…Offer to sell forex at N399 to $1

By Amechi Ogbonna

Related News

Worried by a spike in the Naira exchange rate, the Association of Bureau De Change Operators of Nigeria (ABCON), Tuesday pledged to work with the Central Bank of Nigeria (CBN) to end an emerging era of multiple exchange rates in the foreign exchange market.
The decision came as the retail forex traders lamented that the variegated rates obtainable in various segments of the market were gradually killing the nation’s currency, adopting a single rate regime of N399 as preferred reference rate to the dollar. They argued the option would help the country reduce the gap between the official interbank rate and the parallel market.
“The association believes that by working closely with the CBN, investors’ confidence will be restored to the market, which will translate to bridging of the gap between the parallel and the official window,” he said.

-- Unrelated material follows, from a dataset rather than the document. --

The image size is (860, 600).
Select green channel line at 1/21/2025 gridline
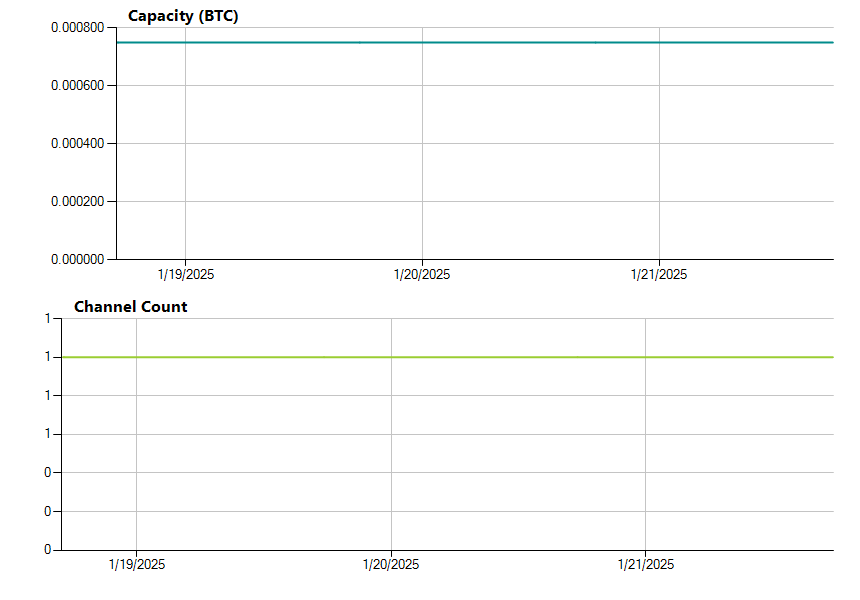click(645, 357)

The Nigerian authorities have been pressing retail operators to narrow the wide gap between naira’s official rate – currently at N305 to the dollar – and a parallel rate of over N490 in recent days.
But the BDCs President, Aminu Gwadabe, who is due to meet central bank officials next Tuesday, said his members had agreed to set a weekly reference rate to improve liquidity and help rebuild investors’ confidence on the economy.

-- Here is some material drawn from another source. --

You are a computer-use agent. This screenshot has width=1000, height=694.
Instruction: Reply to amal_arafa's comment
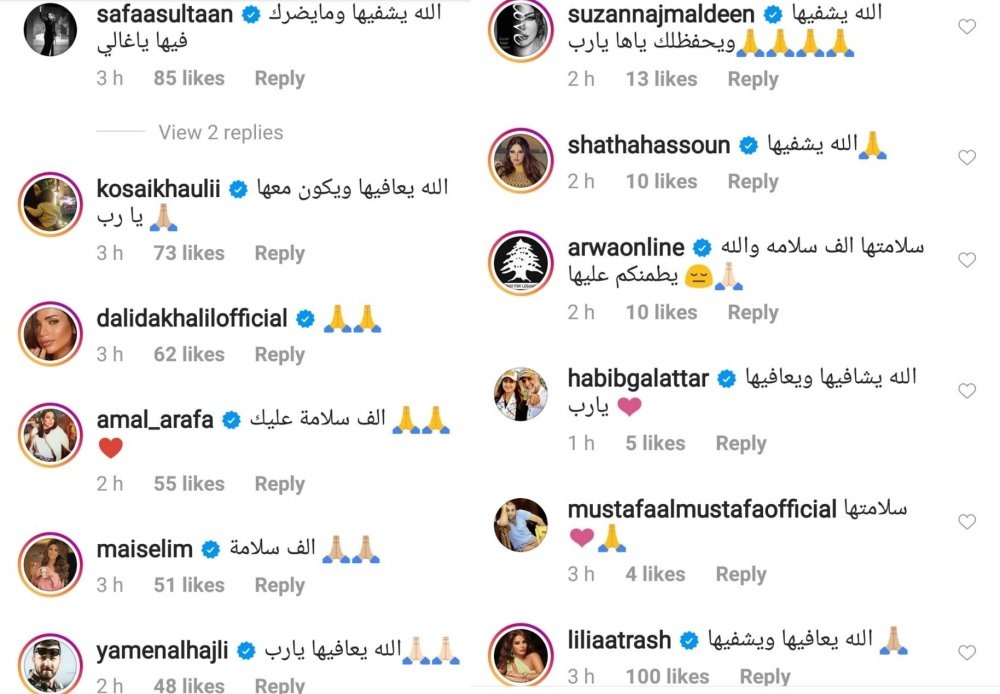point(279,484)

“Once liquidity improves, the wide margin between the parallel and official market rates will be bridged,” Gwadabe told reporters at a meeting in Lagos.
The ABCON boss who said naira’s outlook was “promising” with the strong rally in crude prices, lamented that liquidity constraint in the foreign exchange market was caused by low oil income, which currently accounts for about 70 per cent of government revenues.

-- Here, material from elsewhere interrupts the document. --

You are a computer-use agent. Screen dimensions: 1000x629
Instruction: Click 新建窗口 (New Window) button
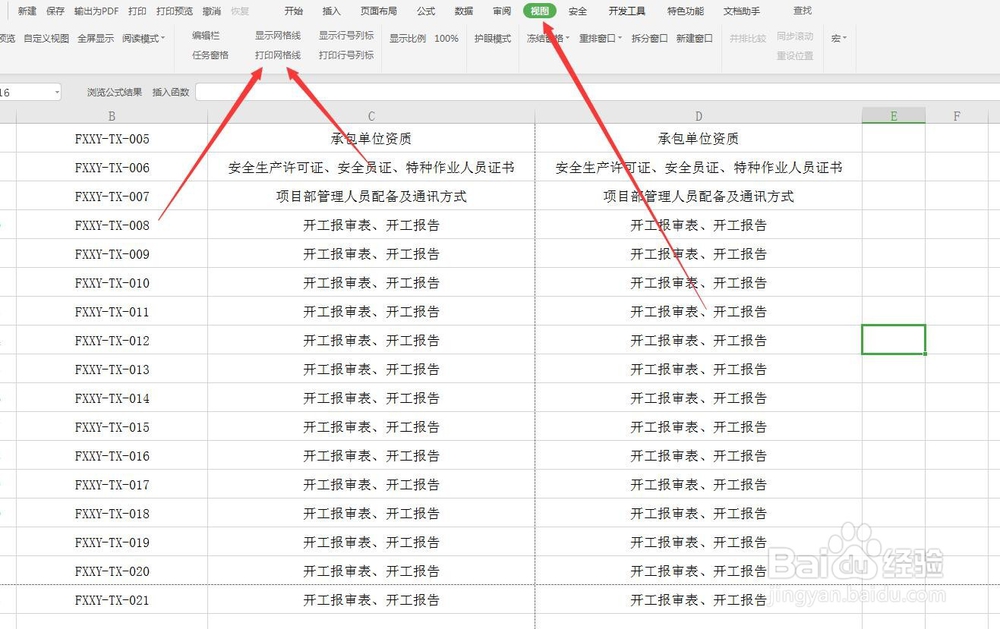point(694,38)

Although foreign currency retailers account for less than 5 per cent of total foreign currency trading in Nigeria, poor liquidity at the official market arising from low oil revenues had constrained supply to it from CBN, leaving them only with inflows from International Money Transfer Organisations (IMTOs).
Gwadabe said the body was seeking approval from the central bank to access dollars from export proceeds to grow liquidity adding it had recommended suspension of some of its members for failing to submit documents on forex purchases from money transfer agents. The naira lost a third of its official value against the dollar in 2016.
Meanwhile, the association has appealed to Nigerians to adopt a single foreign exchange rate system in their transactions, adding that quoting rate at the parallel market as reference rate was misleading since they could get better offer at the BDC window.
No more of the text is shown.